REQUIRED ACTION → Scan the records for the word "search". Copy each line that includes it.

SUPPLIED ENTRIES →
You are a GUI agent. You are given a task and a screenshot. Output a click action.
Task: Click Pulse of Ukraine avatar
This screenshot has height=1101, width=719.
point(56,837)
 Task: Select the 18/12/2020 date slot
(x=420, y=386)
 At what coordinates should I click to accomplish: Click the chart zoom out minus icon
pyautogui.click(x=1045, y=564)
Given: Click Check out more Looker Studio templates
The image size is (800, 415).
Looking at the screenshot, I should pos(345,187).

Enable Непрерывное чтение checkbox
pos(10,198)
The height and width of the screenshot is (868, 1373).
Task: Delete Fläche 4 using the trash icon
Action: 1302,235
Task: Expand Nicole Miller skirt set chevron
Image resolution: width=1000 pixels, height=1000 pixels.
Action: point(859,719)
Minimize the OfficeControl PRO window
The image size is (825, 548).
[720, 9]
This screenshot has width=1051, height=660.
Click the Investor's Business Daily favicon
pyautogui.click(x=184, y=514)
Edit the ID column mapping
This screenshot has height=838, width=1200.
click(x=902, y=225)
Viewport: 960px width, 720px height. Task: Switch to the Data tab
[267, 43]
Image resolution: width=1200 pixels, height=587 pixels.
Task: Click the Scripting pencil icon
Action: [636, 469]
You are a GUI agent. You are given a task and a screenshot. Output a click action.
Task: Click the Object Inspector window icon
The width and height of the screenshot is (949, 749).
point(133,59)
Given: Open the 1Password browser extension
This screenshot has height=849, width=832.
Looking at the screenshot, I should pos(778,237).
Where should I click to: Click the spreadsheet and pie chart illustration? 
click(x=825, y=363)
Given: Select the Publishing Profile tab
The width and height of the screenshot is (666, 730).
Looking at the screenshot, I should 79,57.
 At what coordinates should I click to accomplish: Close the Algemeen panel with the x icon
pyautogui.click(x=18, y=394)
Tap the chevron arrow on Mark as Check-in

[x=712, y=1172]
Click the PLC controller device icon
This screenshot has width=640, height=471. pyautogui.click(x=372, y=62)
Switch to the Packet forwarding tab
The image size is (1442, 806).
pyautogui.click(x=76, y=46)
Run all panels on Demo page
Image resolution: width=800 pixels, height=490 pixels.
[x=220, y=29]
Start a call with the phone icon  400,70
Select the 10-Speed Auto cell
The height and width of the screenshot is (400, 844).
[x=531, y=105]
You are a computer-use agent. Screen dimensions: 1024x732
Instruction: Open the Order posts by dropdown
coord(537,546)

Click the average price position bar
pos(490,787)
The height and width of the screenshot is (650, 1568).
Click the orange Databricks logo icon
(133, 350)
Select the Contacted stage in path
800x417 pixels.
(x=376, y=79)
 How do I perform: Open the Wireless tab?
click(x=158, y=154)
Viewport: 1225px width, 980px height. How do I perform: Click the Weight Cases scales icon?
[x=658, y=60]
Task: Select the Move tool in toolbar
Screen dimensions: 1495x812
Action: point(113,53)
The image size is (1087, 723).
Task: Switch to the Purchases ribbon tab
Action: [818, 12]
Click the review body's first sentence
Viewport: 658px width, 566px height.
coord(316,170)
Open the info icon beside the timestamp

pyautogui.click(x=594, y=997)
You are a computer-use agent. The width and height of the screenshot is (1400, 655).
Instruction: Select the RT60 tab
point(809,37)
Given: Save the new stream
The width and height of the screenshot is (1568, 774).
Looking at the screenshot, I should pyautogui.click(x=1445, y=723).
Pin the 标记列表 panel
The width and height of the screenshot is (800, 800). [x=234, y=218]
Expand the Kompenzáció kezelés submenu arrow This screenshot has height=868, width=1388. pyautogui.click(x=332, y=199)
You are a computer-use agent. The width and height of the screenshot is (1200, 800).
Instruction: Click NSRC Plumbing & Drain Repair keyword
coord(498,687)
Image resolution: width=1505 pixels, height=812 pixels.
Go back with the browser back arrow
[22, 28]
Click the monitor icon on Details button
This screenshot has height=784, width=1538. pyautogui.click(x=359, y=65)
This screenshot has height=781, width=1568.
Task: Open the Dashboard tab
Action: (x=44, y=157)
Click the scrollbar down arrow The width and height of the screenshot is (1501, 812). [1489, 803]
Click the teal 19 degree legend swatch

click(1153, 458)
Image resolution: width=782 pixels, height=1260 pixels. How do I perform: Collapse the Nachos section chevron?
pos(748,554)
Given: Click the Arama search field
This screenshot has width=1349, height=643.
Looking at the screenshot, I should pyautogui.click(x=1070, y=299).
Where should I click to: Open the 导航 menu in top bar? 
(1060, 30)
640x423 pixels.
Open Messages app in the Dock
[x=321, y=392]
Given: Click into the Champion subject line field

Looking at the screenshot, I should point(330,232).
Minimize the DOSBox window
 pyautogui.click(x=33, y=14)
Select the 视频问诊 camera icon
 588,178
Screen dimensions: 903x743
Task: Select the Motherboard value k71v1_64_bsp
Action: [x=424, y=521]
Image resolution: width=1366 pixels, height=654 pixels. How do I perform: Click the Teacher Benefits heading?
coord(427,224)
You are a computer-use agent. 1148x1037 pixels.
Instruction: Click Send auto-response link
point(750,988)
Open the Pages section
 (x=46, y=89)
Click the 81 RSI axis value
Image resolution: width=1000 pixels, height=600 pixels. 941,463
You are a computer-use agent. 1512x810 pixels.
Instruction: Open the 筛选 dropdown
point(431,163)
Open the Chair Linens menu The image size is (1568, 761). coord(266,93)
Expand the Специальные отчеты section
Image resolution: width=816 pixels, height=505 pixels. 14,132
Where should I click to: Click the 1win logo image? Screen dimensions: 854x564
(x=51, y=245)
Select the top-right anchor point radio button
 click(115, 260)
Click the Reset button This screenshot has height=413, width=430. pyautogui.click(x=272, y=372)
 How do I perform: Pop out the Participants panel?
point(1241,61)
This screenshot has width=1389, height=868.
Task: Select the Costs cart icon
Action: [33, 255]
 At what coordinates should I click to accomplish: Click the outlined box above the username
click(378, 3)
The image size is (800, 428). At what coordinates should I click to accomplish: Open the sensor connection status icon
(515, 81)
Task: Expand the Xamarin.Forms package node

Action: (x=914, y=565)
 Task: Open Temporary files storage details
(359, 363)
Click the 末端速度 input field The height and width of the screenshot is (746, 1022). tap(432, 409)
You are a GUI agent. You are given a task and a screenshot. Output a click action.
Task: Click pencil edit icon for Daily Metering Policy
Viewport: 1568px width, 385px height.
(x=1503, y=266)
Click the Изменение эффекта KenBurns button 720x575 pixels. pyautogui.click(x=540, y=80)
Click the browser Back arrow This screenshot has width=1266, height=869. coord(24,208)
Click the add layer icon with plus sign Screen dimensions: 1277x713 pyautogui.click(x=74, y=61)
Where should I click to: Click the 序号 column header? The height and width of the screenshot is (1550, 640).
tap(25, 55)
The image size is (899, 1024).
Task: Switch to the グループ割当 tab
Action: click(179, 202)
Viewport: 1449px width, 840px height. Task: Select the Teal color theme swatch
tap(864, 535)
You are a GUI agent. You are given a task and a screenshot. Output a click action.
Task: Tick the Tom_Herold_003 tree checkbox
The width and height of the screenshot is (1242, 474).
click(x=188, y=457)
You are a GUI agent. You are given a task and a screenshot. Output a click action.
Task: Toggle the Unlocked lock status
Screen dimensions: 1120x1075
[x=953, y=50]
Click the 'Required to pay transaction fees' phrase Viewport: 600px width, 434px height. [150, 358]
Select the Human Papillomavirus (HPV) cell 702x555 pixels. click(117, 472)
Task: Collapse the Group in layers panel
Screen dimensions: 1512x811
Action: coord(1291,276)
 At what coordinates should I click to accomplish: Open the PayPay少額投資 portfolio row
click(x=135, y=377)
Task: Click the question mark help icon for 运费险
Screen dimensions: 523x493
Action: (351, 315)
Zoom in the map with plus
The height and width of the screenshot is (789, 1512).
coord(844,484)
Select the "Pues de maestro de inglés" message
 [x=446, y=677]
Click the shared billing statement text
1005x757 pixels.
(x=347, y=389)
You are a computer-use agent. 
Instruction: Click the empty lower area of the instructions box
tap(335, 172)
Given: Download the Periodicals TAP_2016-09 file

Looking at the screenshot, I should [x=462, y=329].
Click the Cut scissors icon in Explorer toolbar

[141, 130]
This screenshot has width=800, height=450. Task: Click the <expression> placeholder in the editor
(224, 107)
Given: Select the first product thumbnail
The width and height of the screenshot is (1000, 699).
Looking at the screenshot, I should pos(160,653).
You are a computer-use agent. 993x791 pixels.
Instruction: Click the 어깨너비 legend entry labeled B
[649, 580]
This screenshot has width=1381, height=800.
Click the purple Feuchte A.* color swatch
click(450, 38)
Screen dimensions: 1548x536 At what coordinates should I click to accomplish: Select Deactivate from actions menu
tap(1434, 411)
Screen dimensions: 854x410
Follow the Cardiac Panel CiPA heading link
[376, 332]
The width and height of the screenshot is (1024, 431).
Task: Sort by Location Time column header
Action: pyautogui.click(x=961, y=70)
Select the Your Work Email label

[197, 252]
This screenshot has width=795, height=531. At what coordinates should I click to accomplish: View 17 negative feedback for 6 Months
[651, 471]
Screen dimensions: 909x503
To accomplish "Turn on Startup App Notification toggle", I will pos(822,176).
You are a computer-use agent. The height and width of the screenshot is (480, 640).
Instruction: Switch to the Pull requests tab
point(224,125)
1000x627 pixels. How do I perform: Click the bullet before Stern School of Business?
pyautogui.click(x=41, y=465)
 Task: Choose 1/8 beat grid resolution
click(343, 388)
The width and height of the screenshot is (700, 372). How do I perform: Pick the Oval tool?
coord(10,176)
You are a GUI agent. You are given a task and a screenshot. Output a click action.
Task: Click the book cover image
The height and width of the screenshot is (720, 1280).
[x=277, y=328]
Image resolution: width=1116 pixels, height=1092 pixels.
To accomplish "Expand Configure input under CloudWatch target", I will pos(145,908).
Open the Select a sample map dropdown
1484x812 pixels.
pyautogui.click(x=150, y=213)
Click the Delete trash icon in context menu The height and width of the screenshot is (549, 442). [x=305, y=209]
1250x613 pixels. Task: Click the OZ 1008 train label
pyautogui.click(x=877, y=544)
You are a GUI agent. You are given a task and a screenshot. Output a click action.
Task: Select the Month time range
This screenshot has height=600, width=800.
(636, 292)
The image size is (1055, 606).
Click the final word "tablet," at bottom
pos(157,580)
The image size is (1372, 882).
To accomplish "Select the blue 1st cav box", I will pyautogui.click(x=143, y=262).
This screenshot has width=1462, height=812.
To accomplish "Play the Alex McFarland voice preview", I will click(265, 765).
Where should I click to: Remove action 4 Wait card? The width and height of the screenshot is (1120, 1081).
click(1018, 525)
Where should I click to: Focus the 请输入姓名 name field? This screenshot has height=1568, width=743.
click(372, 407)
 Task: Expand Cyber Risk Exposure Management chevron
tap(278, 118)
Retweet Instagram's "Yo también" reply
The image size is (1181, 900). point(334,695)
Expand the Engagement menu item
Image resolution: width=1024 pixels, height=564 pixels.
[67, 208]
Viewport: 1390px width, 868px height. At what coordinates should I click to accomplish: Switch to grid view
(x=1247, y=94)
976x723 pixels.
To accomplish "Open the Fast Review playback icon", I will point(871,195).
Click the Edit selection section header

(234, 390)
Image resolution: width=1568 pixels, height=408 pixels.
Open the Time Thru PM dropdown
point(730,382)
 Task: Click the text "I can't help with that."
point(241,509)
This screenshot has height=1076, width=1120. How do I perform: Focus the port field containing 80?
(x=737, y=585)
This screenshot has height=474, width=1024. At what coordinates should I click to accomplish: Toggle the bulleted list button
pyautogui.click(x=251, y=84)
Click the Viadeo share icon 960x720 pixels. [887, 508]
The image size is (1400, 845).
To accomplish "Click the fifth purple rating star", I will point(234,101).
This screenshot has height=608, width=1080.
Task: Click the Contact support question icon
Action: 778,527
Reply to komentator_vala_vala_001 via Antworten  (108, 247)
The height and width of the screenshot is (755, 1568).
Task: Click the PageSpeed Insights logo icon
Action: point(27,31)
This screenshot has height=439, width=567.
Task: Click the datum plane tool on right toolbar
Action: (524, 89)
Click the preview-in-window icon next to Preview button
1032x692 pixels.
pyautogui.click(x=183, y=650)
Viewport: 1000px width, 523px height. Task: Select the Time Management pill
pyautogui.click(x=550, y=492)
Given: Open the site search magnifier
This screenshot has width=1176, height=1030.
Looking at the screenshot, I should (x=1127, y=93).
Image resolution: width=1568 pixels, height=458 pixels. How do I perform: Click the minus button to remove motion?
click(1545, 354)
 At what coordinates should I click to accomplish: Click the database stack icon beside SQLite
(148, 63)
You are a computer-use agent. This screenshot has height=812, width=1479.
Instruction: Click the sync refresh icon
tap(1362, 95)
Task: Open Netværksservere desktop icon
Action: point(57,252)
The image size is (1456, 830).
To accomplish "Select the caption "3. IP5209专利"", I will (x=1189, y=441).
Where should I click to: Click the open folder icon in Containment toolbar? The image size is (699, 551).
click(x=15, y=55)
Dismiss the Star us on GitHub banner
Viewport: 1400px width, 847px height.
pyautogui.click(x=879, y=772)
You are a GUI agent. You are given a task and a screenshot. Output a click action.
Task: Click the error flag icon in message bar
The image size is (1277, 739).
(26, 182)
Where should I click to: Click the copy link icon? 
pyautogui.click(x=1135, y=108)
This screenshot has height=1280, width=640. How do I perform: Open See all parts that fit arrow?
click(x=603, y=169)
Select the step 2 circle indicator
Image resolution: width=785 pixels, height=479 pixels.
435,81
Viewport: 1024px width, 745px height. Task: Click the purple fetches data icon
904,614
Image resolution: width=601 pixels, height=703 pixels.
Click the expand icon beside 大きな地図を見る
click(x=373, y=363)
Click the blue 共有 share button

FINISHED EXERCISE →
Given: Click the Arama search field
Given: Open the site search magnifier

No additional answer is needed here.